Make Your Tableau Bins Dynamic
I find histograms to be fascinating—both in the insights that they can bring us and in the various complexities we run into when creating them in Tableau. If you’re a regular reader of our blog or you happened to catch Kevin and I at Tableau Conference 2022, you may remember that I’ve addressed this topic in the past. In our TC22 presentation and in How to Build Lovely Histograms in Tableau, I provided some of my favorite tips for building nice histograms in Tableau. But that blog glossed over something that probably deserves a bit more attention—the bin size. Instead of letting Tableau choose a bin size for me, I created a parameter so that users can choose their own bin size. I like this technique as it allows the user to explore the data by experimenting with different bin sizes. But there are some instances where you’d be better off setting the bin size yourself or using something more dynamic and not letting the users touch it. For instance, perhaps your users are new to data visualization and have no idea what bin size to choose? Or what if you apply filters to your chart, which causes those bin sizes to be nonsensical? Or what if your data changes significantly over time, making the bin sizes inapplicable?
Let’s look at an
example. Below I’ve created a histogram showing the number of rows binned by
sales. I’m using a parameter value of 400 for the bin size.
When we’re
looking at all sub-categories, this bin size might make sense, but what if we
filter down to a specific sub-category? For example, let’s look at Envelopes.
Envelopes are
comparatively cheap, so it’s not surprising that sales of envelopes almost always
fall within that first bin of 0-400. In this case, it might be better to choose
a bin size that is more applicable to the data in our view. With the bin size
parameter, our users can change it manually, but if they are filtering a lot,
the constant editing of the bin size could be a burden—especially if our users
aren’t quite sure what they’re doing.
So, in these
situations, it might be better for us to create a dynamic bin size that
automatically adjusts based on the data in our view. This is the exact problem
I recently addressed on a post on the Community Forums. And, today, I’ll share a technique for
auto-adjusting dynamic bins in Tableau.
Calculating the
Bin Size
OK,
so let’s give this a try and see what we can do. We could, of course, just let
Tableau choose the bin size for us. So, let’s create bins on Sales…
Tableau automatically
chooses a bin size of 446 for us. Can you see the problem already? It’s
creating this value by looking at the entire data set and then it’s setting
that as a static bin size. But tomorrow your data might completely change,
making this value no longer applicable. Or, as we showed earlier, your users
might filter the data, limiting the usefulness of this static value. So, how
can we can choose the value Tableau suggests but also make it dynamic?
Well, if we knew
the math that Tableau uses to calculate the bin size, then we might be able to calculate
it dynamically, right? The good news is that the math Tableau uses is known.
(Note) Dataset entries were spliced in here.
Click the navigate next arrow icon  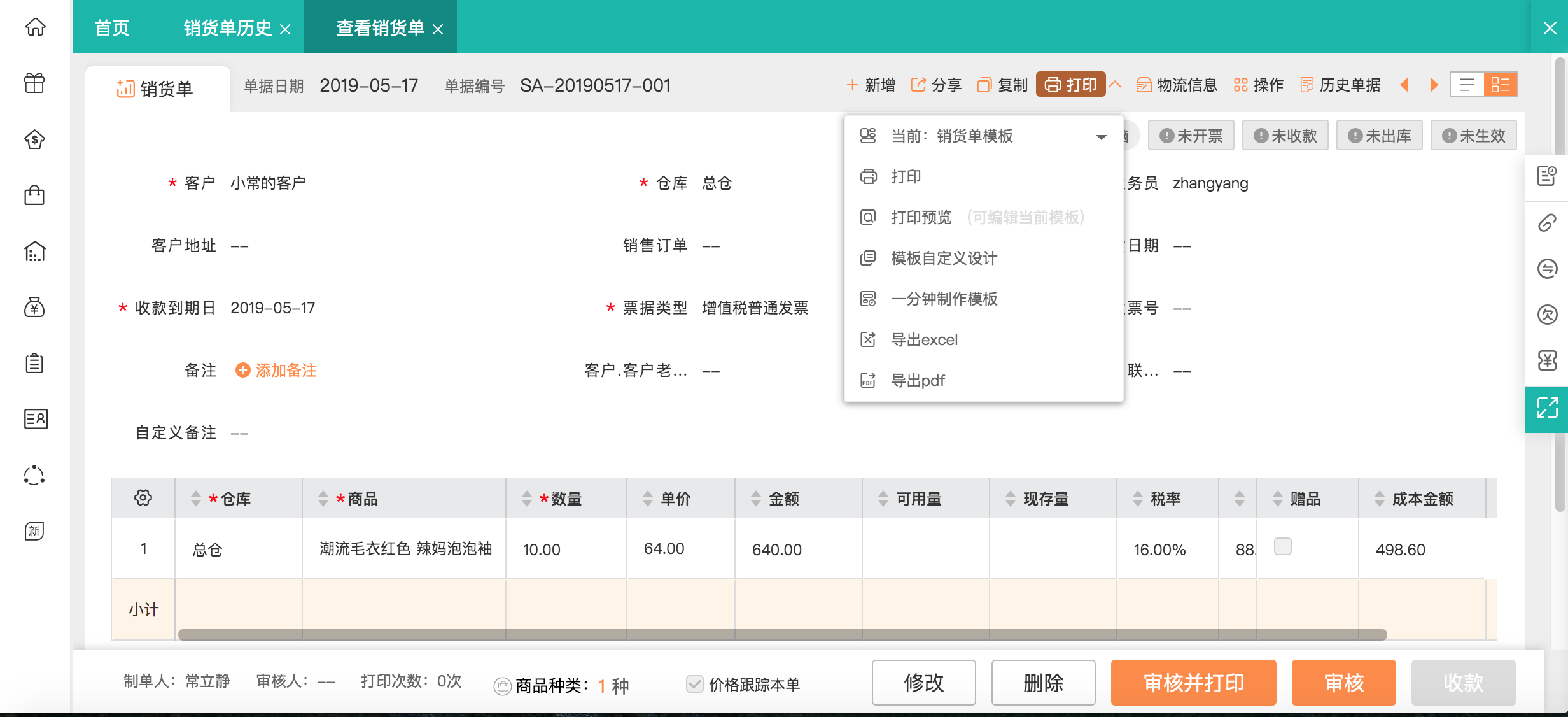point(1432,84)
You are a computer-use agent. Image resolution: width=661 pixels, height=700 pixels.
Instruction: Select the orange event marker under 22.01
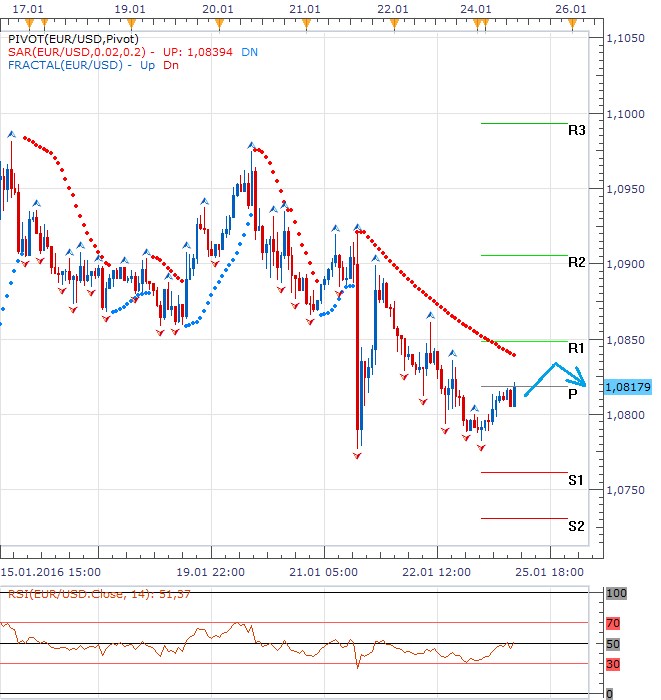(x=393, y=25)
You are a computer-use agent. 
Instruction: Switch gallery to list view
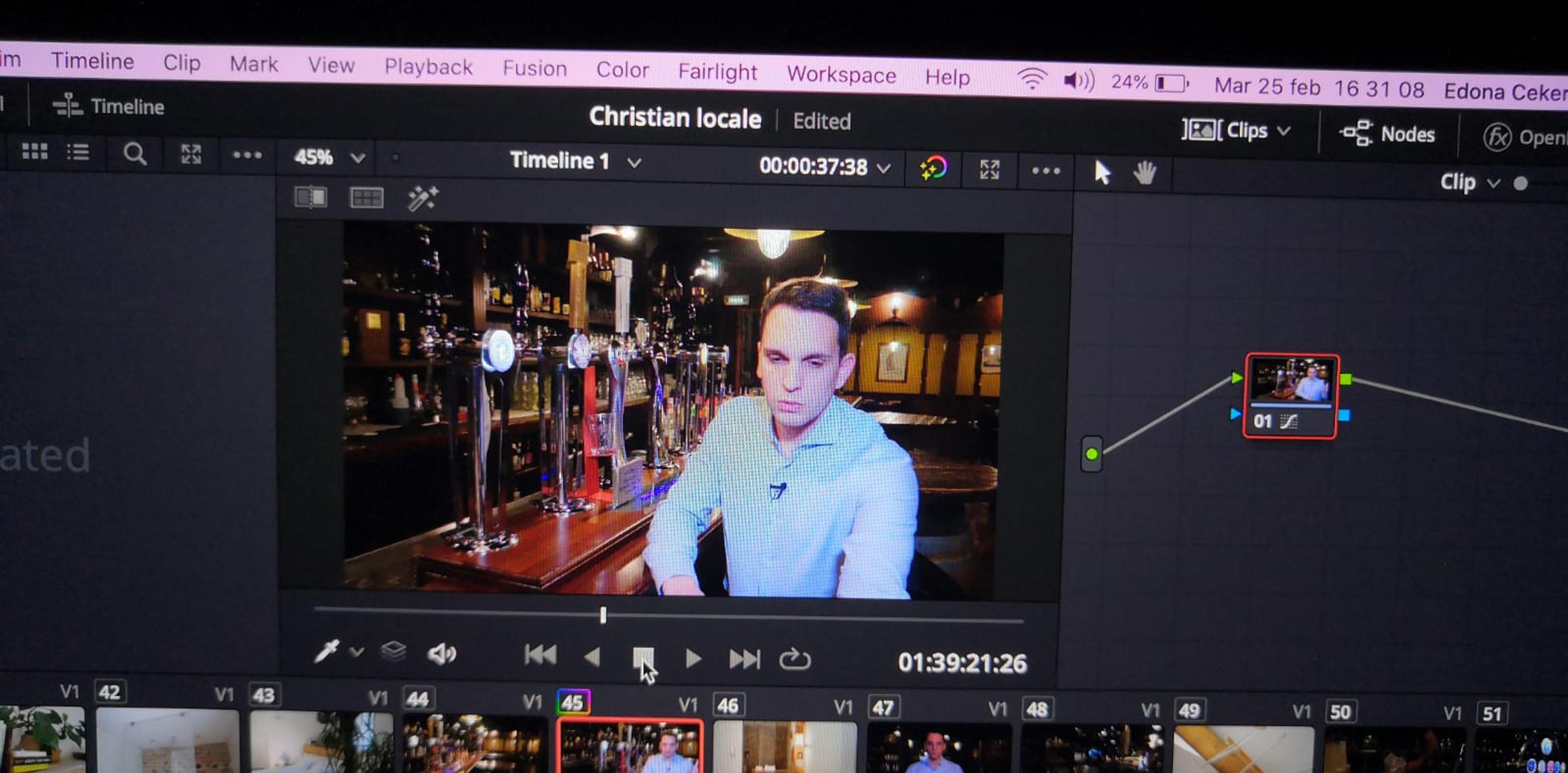coord(78,152)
Jeffrey Shaffer’s blog, Bin There, Done That: A Discussion of Bins in Tableau gives us the exact math:
Bin Size = (Max
Value – Min Value)/Number of Bins
Number of Bins
= 3 + log2(n) * log(n)
…where n is the
unique number of values in that measure.
Let’s do this in
small chunks of calculated fields. We’ll start by counting n—the number
of unique values in our measure.
1.
Distinct Values
// Number of unique values of the measure.
COUNTD([Sales])
Now, since we
have the value of n, we can calculate the number of bins.
2.
Number of Bins
// Formula to get number of bins is 3 + log2(n) * log(n)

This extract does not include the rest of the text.